Reviews electronic and paper medical records to identify and apply appropriate diagnostic and procedure codes. Enters all clinical data into computerized abstract. Utilizes the 3M encoder to generate the Ambulatory Payment Classification (APC) code when required

  1. Reviews all clinical records to assign ICD-9-CM and ICD-10-CM diagnosis and procedure codes.

  2. Reviews emergency department records, and selects appropriate Evaluation and Management Level (E&M level). Identifies all charges on superbill, posts all CPT procedures and assigns ICD-9-CM and ICD-10-CM diagnosis and procedure codes.

  3. Reviews all recurring and minor operative records to assign ICD-9-CM and ICD-10-CM diagnosis and procedure codes and CPT codes. Assigns modifiers when appropriate.

  4. Assure coding accuracy and assignment of APC.

  5. Uses hospital Electronic Medical Record (EMR) and electronic imaging system to review medical records.

  6. Verifies registration patient type and location codes are appropriate based on type of service provided and registration guidelines. All discrepancies are reported to the Coding Manager or Admitting Department staff to correct.

  7. Checks to assure charges are appropriate whenever a patient type and location code require correction. If charges are incorrect, reports to the Coding Manager or the Patient Accounts staff to correct.

  8. Abstracts the coded information from all medical records into Meditech abstracting the same day the procedure is performed.
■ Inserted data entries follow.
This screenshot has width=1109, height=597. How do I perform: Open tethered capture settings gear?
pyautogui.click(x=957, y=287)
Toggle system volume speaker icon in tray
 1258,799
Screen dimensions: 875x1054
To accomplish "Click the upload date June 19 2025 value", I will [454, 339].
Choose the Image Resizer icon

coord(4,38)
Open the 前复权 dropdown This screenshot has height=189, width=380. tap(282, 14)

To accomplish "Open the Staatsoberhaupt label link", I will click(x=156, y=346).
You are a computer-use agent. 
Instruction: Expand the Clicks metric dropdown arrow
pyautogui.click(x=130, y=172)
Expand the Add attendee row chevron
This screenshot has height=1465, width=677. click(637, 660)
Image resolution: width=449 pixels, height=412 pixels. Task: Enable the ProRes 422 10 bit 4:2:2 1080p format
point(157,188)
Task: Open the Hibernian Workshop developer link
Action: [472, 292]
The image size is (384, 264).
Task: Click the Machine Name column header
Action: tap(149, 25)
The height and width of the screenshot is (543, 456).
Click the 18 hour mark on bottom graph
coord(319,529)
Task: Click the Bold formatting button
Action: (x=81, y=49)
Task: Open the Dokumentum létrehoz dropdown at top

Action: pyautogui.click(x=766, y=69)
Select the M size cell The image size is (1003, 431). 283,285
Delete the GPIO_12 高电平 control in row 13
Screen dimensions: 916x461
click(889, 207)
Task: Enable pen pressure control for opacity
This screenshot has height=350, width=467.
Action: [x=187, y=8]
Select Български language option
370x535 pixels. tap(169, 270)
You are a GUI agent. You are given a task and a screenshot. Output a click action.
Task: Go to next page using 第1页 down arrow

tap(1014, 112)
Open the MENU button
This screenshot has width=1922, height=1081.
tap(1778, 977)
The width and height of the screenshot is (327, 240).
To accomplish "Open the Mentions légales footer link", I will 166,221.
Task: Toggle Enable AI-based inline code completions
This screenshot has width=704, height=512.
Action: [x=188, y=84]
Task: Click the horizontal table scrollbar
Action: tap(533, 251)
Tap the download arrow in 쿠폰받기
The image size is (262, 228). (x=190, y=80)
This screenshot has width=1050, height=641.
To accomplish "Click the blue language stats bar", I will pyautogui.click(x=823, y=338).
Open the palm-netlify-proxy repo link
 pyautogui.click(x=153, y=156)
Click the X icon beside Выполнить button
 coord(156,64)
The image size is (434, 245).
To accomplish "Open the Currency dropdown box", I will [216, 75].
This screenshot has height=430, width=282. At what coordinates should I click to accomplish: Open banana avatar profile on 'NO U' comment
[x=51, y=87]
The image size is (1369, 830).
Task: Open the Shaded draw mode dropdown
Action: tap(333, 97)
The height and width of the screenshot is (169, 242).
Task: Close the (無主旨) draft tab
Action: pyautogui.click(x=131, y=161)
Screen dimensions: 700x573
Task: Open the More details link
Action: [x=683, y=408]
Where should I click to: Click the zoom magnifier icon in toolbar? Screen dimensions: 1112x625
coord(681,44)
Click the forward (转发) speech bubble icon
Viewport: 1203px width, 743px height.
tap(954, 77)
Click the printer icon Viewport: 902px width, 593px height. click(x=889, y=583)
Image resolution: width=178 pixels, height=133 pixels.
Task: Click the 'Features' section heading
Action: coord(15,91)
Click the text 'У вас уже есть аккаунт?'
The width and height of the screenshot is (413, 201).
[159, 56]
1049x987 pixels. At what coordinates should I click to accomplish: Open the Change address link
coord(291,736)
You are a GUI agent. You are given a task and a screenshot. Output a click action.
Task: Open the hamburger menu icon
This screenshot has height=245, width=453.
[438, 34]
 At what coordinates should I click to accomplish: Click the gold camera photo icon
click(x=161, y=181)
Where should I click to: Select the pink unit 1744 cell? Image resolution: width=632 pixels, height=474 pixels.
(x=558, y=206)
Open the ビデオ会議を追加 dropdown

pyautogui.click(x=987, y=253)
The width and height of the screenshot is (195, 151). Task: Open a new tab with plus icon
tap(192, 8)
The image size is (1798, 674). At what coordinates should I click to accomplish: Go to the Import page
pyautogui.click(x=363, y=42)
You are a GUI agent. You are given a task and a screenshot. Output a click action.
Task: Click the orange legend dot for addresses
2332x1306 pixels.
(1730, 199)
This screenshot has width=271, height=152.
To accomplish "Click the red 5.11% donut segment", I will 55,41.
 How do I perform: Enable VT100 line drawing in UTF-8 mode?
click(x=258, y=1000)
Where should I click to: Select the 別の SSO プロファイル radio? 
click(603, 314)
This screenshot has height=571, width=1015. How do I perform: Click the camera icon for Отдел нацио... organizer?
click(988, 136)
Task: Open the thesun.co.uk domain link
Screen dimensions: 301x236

Enters collected data that includes disposition, consultants, admission and discharge diagnoses codes, procedure codes, surgeon, time in operating room, Do Not Resuscitate (DNR), Code 7, restraint, etc.

  9. Assures abstracts are completed accurately prior to finalizing the release of hospital bill.

  10. Inquires with Physicians when code assignments are not straightforward or documentation in the record is inadequate, ambiguous, or unclear for coding purposes and follows up with Physicians until resolved.

  11. Performs related duties, as required.

Qualifications

• High School diploma or equivalent, required. Bachelor’s Degree, preferred

• Minimum of one (1) year experience working in Health Information Management, preferred.

• Certified Coding Specialist (CCS), Registered Health Information Technician (RHIT) or Registered Health Information Administrator (RHIA) certification, preferred.

• Must be computer literate, proficiency with MS Office Software (Word/Excel/PowerPoint) and Outlook preferred.

• Ability to read, write and communicate in English required.